My introduction to Lance Kerwin was an ABC Afterschool Special called Pssst! Hammerman’s After You! I had to have been 10, 11 years old. I don’t know why it spoke to me on such a deep level. I only saw it twice, the second time because of my daily-devotional activity scouring the TV listings, keeping my eyes peeled for a re-run. I still remember the lightning bolt of excitement when I saw, in my weekly scouring of the TV listings, the magical words Pssst! Hammerman’s After You! It was a glimpse of a shimmering holy Grail. If something you wanted to see was playing in re-run, you had to announce to your family, “DIBS ON THE TELEVISION TOMORROW FROM 3 TO 3:30.”

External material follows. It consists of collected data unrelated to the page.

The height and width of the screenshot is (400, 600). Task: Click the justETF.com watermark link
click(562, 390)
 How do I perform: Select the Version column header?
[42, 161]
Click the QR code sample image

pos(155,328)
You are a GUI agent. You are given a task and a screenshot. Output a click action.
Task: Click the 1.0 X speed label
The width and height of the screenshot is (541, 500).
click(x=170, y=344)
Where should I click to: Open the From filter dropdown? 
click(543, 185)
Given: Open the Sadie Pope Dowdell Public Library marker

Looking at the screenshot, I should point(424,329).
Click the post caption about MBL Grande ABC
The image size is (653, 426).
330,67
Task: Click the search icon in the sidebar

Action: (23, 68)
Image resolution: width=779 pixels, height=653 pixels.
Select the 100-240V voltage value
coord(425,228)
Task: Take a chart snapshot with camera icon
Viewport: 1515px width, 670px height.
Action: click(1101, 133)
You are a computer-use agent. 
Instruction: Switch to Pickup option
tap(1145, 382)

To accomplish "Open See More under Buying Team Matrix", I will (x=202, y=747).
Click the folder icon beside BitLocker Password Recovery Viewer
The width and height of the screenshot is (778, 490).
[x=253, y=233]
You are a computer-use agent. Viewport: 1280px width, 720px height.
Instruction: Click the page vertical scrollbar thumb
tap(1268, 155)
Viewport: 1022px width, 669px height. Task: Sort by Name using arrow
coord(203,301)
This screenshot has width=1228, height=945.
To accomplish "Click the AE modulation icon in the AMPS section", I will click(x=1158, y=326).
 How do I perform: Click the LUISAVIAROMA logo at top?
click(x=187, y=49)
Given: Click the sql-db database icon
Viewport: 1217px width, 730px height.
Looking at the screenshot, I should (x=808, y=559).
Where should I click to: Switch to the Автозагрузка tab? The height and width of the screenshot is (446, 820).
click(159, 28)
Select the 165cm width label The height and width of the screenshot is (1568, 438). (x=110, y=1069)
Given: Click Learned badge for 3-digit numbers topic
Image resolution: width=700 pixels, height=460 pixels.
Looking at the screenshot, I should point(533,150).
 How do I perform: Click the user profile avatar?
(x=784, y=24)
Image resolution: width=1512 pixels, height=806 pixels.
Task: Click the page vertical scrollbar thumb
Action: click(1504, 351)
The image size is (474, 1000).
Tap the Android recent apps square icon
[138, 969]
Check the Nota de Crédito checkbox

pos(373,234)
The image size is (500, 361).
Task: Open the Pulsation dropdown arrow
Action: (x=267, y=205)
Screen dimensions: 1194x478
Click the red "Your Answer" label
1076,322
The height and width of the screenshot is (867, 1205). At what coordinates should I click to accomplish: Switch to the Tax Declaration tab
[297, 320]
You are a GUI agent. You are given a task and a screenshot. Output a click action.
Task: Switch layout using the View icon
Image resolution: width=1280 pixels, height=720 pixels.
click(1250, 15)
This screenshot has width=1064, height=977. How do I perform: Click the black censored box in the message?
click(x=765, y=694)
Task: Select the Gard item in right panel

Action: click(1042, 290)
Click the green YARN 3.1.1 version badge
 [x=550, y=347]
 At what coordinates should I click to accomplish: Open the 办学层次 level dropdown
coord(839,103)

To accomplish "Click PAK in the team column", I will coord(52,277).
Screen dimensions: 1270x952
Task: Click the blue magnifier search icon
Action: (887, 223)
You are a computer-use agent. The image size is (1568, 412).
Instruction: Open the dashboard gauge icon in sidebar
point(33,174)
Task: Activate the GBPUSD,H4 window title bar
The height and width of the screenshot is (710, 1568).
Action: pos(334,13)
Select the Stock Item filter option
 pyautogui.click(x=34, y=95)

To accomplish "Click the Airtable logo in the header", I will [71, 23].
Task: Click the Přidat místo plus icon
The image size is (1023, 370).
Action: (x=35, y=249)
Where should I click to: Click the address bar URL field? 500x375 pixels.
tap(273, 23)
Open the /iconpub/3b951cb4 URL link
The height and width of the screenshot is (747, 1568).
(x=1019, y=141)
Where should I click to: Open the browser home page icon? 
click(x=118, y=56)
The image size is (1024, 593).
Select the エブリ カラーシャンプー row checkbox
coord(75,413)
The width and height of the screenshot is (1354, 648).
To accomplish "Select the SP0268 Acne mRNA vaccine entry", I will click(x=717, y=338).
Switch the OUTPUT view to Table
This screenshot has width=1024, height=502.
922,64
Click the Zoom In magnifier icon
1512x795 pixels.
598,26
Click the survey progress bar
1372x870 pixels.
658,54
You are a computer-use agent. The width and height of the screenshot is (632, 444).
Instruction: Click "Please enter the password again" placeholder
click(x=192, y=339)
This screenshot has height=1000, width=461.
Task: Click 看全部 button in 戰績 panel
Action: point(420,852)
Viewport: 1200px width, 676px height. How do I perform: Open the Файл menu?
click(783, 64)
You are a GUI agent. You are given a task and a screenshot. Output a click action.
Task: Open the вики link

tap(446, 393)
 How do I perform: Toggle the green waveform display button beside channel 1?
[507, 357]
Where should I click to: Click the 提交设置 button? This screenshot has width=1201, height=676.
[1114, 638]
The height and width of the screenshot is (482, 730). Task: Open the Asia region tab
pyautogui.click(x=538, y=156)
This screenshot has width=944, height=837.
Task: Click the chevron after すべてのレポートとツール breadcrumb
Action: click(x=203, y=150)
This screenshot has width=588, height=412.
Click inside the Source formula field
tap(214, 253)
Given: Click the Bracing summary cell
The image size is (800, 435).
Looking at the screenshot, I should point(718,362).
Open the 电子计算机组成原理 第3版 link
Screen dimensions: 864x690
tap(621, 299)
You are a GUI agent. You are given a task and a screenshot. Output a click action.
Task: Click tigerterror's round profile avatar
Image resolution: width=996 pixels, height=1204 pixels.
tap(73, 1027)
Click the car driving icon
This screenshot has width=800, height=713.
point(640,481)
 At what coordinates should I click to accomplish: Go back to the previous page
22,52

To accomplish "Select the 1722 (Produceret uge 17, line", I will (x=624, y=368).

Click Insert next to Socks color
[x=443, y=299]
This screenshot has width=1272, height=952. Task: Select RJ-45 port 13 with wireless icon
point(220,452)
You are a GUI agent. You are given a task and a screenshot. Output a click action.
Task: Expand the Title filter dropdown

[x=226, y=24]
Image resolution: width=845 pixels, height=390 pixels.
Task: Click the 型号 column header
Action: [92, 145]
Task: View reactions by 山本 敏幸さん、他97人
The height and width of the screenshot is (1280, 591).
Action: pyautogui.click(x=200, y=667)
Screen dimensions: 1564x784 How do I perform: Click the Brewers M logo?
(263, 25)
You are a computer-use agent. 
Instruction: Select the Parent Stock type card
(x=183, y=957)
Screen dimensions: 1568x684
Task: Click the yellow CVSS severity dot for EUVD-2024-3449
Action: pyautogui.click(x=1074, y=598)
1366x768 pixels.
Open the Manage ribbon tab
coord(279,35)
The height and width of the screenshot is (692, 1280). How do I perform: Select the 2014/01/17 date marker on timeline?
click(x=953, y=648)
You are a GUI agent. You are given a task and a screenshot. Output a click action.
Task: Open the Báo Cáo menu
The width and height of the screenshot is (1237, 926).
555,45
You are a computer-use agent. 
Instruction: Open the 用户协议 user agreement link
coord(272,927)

I honestly don’t remember much about Pssst! Hammerman’s After You! The story was about a kid being bullied, I do remember that. It’s on YouTube in its entirety and I think I will re-watch. Beyond the plot and the “message”, it was Lance Kerwin, above and beyond, who really got to me. He was so sensitive. It was like his emotions were on the outside of his skin. There was a softness about him that moved me to my little tomboy core. Plus his feathered hair and chin dimple, although I wasn’t quite “there” yet in my development to swoon over physical characteristics. I wasn’t “into boys”, at least not yet. My crush wasn’t romantic, in other words. It was more like I had found a spiritual soulmate. One must write of these things without condescension. I am being dead serious. I take my celebrity crushes seriously, although I recognize the humor. I’ve written about this before: to an unhappy child, or a child struggling mightily with something - identity, circumstance, situations beyond her control - pouring all of that into a crush on a celebrity is an amazing safety valve. It provides a release for all that feeling, a SAFE release. I am a grown woman now, but I still sometimes have crushes like this, and I recognize the purpose they serve. (Side note: I just looked up Pssst! Hammerman’s After You! on IMDB and came across the following actor credit: “Willie Aames – Kid at Gumball Machine.” Those six words are a time machine into another era.)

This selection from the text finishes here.